> [TEXT SECTION]:
=======

In 2021, the anime adaptations of Jujutsu Kaisen, Demon Slayer: Kimetsu no Yaiba and Tokyo Revengers were among the top 10 most discussed TV shows worldwide on Twitter. In 2022, Attack on Titan won the award of "Most In-Demand TV Series in the World 2021" in the Global TV Demand Awards. Attack on Titan became the first ever non-English language series to earn the title of World's Most In-Demand TV Show, previously held by only The Walking Dead and Game of Thrones. In 2024, Jujutsu Kaisen broke the Guinness World Record for the "Most in-demand animated TV show" with a global demand rating 71.2 times than that of the average TV show, previously held by Attack on Titan.

Anime differs from other forms of animation by its art styles, methods of animation, its production, and its process. Visually, anime works exhibit a wide variety of art styles, differing between creators, artists, and studios. While no single art style predominates anime as a whole, they do share some similar attributes in terms of animation technique and character design.

=======

> [THINGS TO DO]:
1. Copy everything in the anime passage from "In 2021, the" down to "Attack on Titan.", word for word.
2. Answer these questions from the anime passage:
(a) What award did Attack on Titan win in 2022, and at which awards?
(b) How many times the average TV show's global demand rating did Jujutsu Kaisen reach in 2024?
(c) By what four things does anime differ from other forms of animation?
3. Translate this sentence from the anime passage into Spanish: "Visually, anime works exhibit a wide variety of art styles, differing between creators, artists, and studios."

=======

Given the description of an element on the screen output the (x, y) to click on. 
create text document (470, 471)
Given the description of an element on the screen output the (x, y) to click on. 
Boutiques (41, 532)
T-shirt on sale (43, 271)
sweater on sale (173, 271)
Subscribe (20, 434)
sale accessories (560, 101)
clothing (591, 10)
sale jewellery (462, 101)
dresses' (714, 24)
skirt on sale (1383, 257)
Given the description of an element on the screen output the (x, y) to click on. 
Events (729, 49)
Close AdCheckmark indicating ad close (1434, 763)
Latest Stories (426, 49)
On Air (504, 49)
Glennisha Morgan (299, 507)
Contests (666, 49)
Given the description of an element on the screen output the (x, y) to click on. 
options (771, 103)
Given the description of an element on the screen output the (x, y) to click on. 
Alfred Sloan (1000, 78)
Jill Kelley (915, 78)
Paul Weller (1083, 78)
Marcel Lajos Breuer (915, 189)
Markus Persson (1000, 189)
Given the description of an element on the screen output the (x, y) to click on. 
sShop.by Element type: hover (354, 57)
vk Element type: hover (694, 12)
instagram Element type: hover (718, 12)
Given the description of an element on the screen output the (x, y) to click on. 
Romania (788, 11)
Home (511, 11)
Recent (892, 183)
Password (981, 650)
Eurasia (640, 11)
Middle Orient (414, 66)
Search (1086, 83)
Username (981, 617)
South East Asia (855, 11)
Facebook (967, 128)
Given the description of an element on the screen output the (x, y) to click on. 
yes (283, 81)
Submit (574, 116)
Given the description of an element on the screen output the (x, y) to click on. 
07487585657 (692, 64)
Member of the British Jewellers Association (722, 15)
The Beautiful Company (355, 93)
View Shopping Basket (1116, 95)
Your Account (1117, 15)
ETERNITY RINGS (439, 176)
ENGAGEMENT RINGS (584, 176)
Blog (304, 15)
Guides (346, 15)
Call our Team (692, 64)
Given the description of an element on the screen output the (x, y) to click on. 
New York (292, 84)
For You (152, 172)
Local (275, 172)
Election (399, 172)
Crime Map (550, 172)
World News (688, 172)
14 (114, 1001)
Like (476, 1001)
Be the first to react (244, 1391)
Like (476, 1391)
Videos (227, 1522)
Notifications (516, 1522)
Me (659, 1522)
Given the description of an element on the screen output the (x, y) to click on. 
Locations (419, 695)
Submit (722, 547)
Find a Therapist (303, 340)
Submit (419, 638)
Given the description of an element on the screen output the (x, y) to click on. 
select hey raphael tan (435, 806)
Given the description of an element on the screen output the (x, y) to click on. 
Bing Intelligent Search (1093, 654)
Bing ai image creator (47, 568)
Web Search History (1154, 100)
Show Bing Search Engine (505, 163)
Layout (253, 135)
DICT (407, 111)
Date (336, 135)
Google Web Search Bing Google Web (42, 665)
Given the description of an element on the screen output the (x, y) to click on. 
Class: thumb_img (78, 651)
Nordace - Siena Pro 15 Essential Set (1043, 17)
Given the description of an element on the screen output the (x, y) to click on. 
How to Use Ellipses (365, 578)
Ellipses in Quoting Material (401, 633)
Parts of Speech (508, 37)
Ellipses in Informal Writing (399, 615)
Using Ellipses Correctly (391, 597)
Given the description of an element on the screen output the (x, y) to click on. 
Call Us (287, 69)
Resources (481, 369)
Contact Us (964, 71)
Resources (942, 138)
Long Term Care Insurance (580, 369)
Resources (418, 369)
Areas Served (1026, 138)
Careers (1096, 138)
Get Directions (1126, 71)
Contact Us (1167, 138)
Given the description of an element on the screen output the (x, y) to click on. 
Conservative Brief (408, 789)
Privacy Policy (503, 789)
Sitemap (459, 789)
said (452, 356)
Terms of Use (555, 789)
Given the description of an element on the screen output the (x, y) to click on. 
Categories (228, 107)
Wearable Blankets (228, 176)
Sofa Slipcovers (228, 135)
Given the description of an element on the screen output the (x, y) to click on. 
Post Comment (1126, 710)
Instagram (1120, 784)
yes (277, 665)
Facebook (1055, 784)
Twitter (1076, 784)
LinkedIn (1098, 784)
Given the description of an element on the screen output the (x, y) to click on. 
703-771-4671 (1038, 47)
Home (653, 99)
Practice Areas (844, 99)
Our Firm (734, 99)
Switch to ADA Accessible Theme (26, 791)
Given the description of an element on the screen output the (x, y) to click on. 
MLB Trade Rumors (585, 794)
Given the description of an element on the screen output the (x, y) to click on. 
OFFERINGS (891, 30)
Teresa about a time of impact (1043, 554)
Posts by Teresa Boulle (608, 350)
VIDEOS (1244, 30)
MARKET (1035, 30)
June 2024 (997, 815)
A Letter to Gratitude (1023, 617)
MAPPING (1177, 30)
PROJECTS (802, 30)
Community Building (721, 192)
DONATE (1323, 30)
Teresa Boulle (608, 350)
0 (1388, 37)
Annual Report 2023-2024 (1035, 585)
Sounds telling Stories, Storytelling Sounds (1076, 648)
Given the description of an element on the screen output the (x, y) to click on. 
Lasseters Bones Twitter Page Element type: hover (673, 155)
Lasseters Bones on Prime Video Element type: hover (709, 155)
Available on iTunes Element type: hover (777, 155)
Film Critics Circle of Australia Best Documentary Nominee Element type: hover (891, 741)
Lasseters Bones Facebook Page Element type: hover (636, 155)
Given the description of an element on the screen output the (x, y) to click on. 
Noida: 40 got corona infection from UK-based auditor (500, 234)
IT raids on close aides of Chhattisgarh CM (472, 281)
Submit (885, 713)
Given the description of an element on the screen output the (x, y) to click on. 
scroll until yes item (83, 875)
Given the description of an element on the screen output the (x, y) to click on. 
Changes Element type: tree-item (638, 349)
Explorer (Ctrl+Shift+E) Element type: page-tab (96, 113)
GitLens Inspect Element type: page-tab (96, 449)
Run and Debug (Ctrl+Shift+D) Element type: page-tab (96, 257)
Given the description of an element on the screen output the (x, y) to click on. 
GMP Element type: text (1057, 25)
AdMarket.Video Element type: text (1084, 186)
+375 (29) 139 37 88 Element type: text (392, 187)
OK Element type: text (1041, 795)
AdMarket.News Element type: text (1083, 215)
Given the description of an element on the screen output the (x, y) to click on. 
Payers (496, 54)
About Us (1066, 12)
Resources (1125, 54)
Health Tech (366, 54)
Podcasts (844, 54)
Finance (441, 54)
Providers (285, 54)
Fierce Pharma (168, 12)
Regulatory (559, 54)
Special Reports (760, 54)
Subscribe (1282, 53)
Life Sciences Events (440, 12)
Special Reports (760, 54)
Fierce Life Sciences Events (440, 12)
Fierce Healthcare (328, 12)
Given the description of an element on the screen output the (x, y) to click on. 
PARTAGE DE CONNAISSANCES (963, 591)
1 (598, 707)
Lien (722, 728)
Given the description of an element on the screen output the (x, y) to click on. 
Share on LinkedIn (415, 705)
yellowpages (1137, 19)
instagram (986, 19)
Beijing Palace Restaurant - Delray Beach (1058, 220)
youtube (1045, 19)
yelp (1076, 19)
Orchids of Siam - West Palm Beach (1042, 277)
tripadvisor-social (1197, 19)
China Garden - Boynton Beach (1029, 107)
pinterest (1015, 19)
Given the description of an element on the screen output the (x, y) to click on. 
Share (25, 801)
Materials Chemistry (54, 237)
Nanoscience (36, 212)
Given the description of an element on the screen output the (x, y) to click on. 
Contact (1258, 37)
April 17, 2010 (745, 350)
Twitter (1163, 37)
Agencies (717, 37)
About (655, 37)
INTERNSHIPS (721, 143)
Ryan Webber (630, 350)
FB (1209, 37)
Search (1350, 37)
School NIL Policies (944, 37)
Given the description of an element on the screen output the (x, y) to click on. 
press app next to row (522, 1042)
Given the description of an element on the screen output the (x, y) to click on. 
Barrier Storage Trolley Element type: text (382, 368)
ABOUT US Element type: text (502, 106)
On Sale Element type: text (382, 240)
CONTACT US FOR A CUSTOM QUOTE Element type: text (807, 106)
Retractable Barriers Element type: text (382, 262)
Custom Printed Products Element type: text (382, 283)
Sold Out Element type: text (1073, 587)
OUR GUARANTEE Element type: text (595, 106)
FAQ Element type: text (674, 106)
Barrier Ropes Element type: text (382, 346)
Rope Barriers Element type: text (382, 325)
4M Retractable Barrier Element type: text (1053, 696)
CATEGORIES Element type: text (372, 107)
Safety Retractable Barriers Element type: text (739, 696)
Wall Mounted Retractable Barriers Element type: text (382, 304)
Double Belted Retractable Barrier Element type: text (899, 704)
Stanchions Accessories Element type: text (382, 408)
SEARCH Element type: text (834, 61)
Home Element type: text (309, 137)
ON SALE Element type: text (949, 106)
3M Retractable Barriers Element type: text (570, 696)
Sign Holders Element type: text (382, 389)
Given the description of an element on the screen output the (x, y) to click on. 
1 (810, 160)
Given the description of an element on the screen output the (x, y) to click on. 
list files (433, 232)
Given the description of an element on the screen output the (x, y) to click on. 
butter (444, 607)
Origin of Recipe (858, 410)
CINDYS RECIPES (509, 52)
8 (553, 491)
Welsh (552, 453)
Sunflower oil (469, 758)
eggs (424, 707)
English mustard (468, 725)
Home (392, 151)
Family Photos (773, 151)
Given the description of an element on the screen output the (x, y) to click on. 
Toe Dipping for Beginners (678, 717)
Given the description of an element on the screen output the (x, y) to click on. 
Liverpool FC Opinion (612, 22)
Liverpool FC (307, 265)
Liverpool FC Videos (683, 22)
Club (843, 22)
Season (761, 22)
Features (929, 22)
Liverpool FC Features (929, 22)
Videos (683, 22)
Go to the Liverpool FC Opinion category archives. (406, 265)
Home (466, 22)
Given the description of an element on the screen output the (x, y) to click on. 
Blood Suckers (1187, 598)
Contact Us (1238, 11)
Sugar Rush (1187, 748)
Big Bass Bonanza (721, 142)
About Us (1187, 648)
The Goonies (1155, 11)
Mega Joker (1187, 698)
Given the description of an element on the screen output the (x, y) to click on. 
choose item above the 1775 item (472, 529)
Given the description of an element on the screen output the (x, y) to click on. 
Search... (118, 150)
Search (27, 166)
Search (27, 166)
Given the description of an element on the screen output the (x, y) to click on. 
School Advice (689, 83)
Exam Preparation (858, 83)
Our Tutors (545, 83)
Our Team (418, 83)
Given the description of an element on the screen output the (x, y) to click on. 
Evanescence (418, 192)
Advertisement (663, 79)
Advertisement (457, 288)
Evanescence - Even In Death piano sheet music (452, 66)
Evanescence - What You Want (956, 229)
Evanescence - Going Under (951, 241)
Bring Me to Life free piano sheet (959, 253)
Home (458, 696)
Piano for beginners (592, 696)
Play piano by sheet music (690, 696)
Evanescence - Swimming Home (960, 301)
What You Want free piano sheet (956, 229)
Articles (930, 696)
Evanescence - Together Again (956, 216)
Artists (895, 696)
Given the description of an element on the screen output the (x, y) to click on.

=======

> [SOLUTIONS BELOW]:
1.
In 2021, the anime adaptations of Jujutsu Kaisen, Demon Slayer: Kimetsu no Yaiba and Tokyo Revengers were among the top 10 most discussed TV shows worldwide on Twitter. In 2022, Attack on Titan won the award of "Most In-Demand TV Series in the World 2021" in the Global TV Demand Awards. Attack on Titan became the first ever non-English language series to earn the title of World's Most In-Demand TV Show, previously held by only The Walking Dead and Game of Thrones. In 2024, Jujutsu Kaisen broke the Guinness World Record for the "Most in-demand animated TV show" with a global demand rating 71.2 times than that of the average TV show, previously held by Attack on Titan.

2.
(a) It won "Most In-Demand TV Series in the World 2021" at the Global TV Demand Awards.
(b) 71.2 times.
(c) Its art styles, its methods of animation, its production, and its process.

3. Visualmente, las obras de anime presentan una gran variedad de estilos artísticos, que difieren entre creadores, artistas y estudios.